Both Ford and Chrysler outspent GM on incentives in September, which hasn’t happened since October 2001, Casesa told AP.


Bill Ford reportedly said it’s difficult for US automakers to back away from incentives because they have too many US plants and must get rid of the inventory they produce.


“The issue is structural. We have too much capacity in the US, and as long as that happens, someone is going to blink and play the rebate game,” he said.


According to AP, Wagoner agreed that backing away from incentives is difficult.


“The hardest thing you do in this business, if you’ve got something successful – whether it’s a product, a business strategy or marketing strategy – is when do you move off success to go to the next paradigm?” he said.


The Associated Press said both Wagoner and Bill Ford expressed confidence about their companies’ new sales strategies.
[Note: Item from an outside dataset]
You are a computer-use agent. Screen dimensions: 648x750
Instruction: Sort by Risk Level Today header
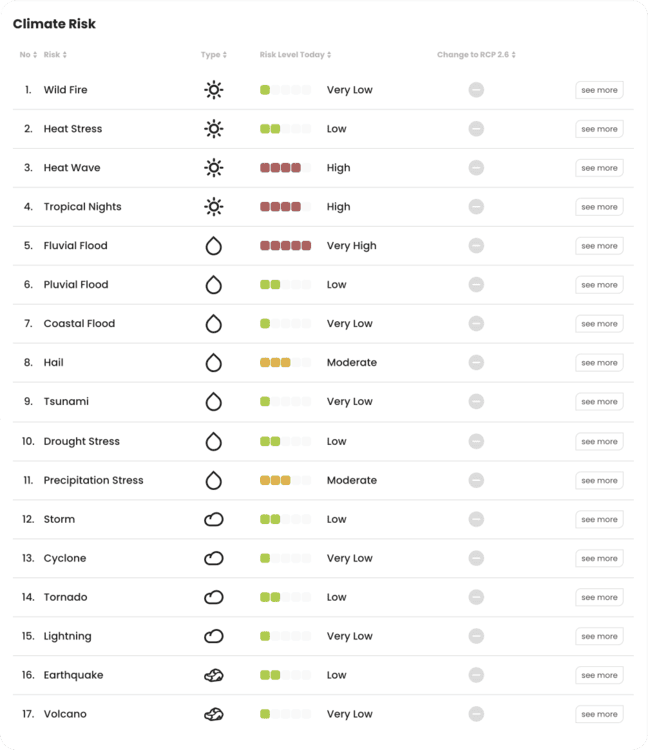pyautogui.click(x=295, y=55)
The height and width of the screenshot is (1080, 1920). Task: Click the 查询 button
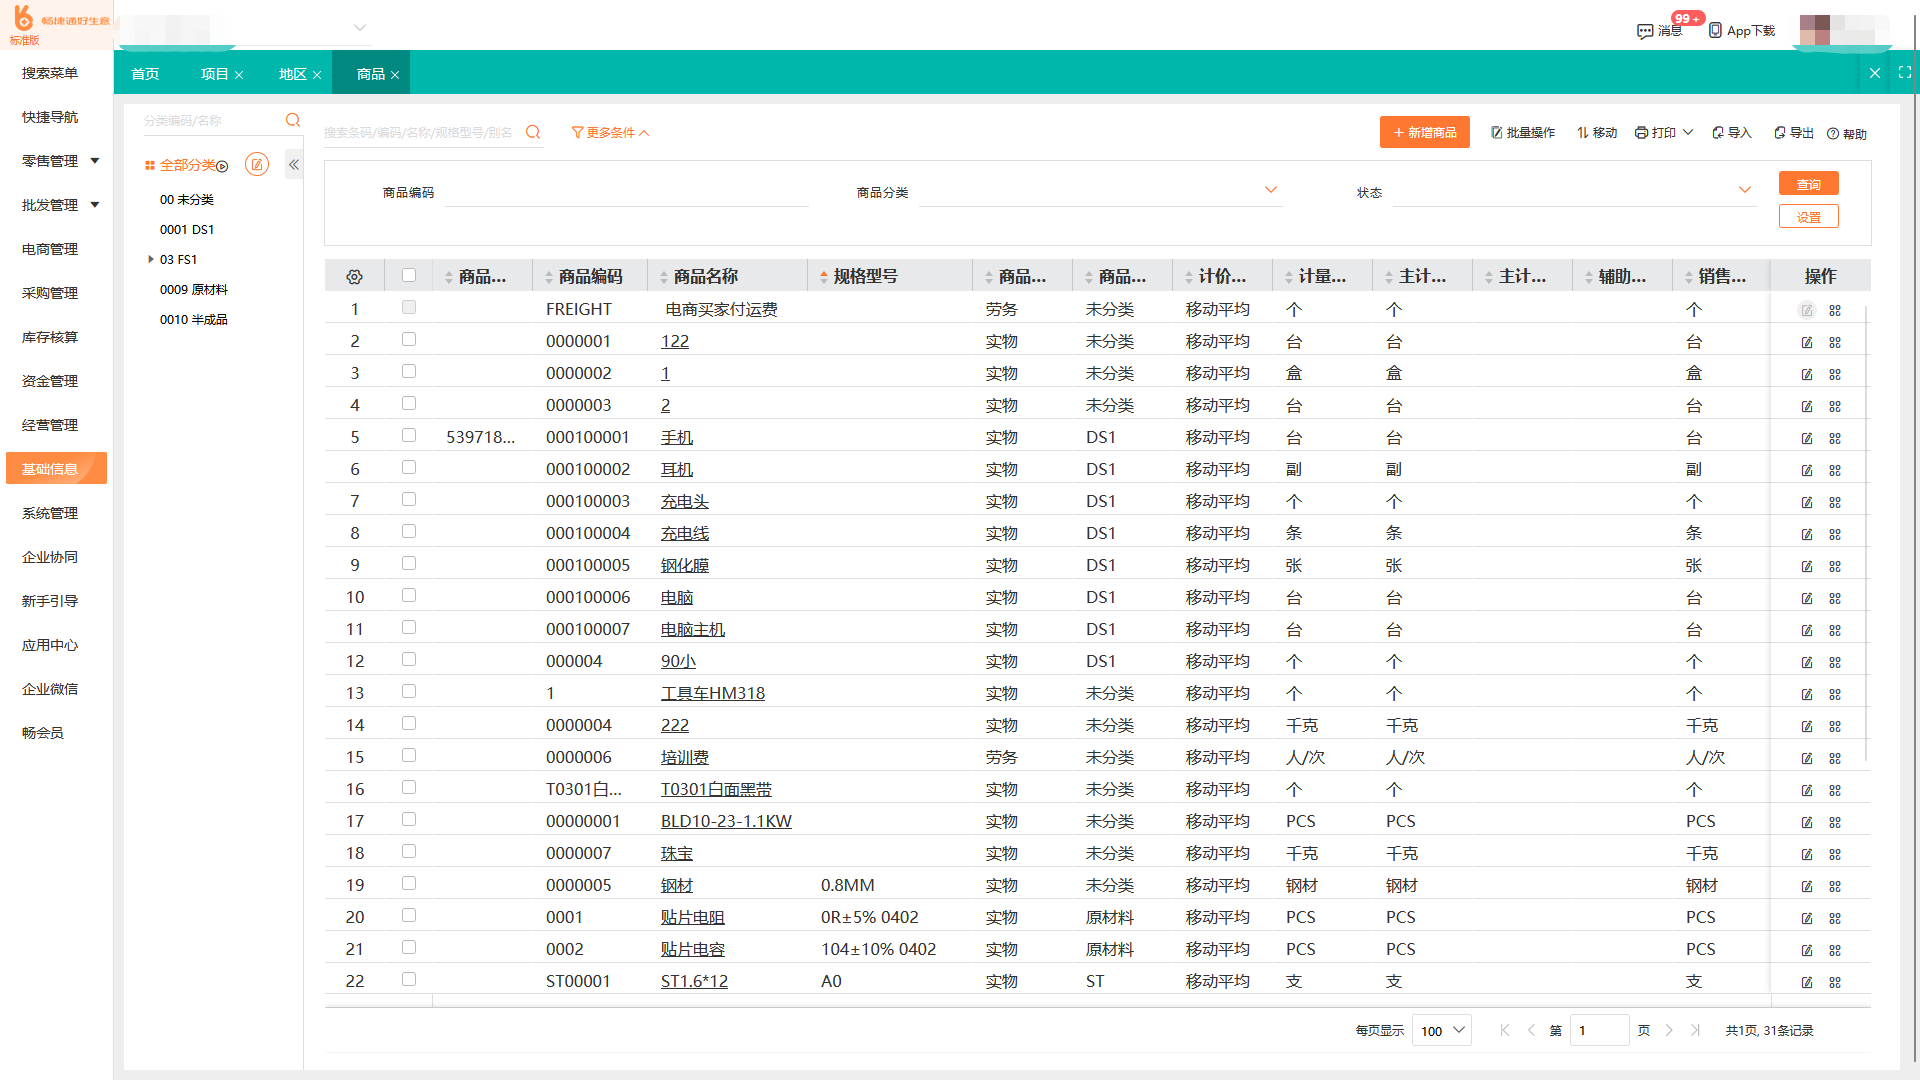[x=1809, y=183]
Ford and GM have dropped overall prices on vehicles and cut back incentives, and they plan to stress the vehicles’ value in advertising rather than big discounts.


Wagoner reportedly said employee-pricing taught GM that consumers like transparent, value-based pricing rather than incentives that can make the price difficult to figure out.


“That’s an important trend. Now we have to get our whole machine – from us down to retail – operating in the most efficient way under that mode, and it’s moving, but it’s going to take a while,” Wagoner told The Associated Press.